## WORK REQUIRED
The expected answer is a copy of every line in the listing that has the word "left".

++++ INFORMATION SHOWN

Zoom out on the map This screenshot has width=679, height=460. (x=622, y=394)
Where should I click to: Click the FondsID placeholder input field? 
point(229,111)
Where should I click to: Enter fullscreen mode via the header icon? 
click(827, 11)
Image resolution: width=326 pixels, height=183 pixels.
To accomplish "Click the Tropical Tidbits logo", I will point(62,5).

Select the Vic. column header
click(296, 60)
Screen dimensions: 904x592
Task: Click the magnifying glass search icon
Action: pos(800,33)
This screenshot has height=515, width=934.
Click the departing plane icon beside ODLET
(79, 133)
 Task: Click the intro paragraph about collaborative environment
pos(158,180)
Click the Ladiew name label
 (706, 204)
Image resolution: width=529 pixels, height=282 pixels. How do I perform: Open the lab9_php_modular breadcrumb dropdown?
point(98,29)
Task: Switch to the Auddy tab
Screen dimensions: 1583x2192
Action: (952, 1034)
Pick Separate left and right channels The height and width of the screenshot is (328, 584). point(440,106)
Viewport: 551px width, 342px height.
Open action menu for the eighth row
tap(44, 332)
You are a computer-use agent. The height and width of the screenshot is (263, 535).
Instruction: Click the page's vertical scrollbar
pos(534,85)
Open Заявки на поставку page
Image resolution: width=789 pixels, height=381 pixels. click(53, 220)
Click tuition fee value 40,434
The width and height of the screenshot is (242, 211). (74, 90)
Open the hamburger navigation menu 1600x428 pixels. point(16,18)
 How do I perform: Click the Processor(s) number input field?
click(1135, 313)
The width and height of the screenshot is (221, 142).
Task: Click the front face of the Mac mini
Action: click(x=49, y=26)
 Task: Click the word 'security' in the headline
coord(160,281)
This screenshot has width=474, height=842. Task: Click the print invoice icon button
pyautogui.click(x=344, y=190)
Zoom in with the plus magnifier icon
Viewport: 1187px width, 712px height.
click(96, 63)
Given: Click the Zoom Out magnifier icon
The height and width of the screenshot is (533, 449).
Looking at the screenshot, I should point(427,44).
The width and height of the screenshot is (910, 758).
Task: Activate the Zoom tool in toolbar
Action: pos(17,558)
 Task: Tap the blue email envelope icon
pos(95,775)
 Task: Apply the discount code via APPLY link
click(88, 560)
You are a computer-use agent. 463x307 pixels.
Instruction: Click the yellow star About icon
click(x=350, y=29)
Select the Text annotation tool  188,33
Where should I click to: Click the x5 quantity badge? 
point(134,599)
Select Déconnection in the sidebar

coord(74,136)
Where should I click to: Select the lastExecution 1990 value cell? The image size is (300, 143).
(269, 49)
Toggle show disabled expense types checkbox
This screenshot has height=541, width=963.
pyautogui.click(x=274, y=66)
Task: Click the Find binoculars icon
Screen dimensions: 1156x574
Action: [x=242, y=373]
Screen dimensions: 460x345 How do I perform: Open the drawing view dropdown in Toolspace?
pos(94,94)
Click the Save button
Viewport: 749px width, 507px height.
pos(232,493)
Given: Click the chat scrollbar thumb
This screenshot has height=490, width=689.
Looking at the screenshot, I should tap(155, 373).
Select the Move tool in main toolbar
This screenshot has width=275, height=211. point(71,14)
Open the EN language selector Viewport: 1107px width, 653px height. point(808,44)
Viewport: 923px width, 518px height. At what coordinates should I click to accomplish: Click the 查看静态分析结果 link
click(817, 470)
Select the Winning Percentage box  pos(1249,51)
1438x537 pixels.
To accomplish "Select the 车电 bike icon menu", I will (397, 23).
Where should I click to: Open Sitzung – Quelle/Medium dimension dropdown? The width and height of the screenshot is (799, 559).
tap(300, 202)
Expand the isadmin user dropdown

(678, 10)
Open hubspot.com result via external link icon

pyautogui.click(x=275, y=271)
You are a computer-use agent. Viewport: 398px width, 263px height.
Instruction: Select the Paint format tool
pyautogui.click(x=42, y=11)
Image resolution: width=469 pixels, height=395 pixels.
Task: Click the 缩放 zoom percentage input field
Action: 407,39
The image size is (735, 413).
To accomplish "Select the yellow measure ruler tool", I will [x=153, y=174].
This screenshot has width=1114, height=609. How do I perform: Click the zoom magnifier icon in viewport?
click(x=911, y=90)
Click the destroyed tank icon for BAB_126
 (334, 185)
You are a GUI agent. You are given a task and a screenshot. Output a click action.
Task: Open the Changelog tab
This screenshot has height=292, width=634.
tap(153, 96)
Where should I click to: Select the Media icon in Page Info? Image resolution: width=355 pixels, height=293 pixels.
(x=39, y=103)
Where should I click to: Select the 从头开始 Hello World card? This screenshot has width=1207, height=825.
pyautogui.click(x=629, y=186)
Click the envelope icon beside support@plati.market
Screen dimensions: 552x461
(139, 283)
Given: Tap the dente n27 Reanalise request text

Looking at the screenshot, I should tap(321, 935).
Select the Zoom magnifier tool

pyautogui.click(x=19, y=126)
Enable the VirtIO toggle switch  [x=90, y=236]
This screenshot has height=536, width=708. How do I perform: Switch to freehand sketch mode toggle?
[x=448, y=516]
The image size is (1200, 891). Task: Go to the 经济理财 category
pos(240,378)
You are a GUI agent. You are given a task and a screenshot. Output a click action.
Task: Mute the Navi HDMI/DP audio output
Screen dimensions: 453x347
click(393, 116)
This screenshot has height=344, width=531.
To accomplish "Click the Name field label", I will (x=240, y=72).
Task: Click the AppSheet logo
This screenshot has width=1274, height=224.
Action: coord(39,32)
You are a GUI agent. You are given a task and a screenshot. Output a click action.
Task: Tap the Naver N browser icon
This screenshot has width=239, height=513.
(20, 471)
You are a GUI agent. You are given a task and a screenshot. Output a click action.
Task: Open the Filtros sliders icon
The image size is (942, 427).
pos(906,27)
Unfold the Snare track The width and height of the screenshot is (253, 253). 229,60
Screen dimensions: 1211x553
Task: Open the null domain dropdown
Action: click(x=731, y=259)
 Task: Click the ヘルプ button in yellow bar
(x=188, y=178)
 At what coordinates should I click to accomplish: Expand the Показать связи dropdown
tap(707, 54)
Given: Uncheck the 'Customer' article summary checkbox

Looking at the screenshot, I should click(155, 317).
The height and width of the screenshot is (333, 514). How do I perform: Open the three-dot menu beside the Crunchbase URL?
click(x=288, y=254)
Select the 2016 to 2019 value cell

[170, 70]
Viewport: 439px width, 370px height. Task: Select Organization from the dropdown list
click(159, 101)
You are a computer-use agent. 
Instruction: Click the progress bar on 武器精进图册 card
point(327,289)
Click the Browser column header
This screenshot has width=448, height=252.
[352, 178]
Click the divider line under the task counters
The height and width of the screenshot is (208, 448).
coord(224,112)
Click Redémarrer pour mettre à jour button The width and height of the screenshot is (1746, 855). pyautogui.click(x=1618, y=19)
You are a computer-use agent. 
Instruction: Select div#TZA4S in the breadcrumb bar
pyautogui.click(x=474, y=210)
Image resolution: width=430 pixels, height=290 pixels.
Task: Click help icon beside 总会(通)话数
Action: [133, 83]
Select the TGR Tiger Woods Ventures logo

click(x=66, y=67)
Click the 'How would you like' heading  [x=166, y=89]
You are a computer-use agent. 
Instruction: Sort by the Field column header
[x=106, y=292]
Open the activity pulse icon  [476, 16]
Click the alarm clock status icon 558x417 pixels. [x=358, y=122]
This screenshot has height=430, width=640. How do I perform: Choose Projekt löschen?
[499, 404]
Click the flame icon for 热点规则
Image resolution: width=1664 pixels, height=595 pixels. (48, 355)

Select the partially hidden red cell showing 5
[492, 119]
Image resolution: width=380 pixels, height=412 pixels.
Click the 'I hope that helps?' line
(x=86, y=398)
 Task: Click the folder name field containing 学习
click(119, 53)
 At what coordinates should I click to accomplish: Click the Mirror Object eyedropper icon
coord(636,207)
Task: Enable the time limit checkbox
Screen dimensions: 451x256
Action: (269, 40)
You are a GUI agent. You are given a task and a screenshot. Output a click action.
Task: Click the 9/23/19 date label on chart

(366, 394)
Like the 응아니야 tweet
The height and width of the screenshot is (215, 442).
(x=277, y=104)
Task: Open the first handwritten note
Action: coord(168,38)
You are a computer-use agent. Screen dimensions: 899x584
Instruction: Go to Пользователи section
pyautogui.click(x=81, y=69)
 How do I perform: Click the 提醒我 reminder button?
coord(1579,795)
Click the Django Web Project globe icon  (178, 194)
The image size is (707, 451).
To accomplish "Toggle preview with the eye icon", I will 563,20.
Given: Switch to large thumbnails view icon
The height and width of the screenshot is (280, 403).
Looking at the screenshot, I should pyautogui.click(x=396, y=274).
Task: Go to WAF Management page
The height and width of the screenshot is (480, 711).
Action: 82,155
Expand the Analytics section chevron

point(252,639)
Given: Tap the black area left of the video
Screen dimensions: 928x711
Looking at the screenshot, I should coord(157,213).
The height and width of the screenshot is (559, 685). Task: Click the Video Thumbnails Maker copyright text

++++++++

## WRITTEN RESPONSE
Pick Separate left and right channels The height and width of the screenshot is (328, 584). point(440,106)
Given: Tap the black area left of the video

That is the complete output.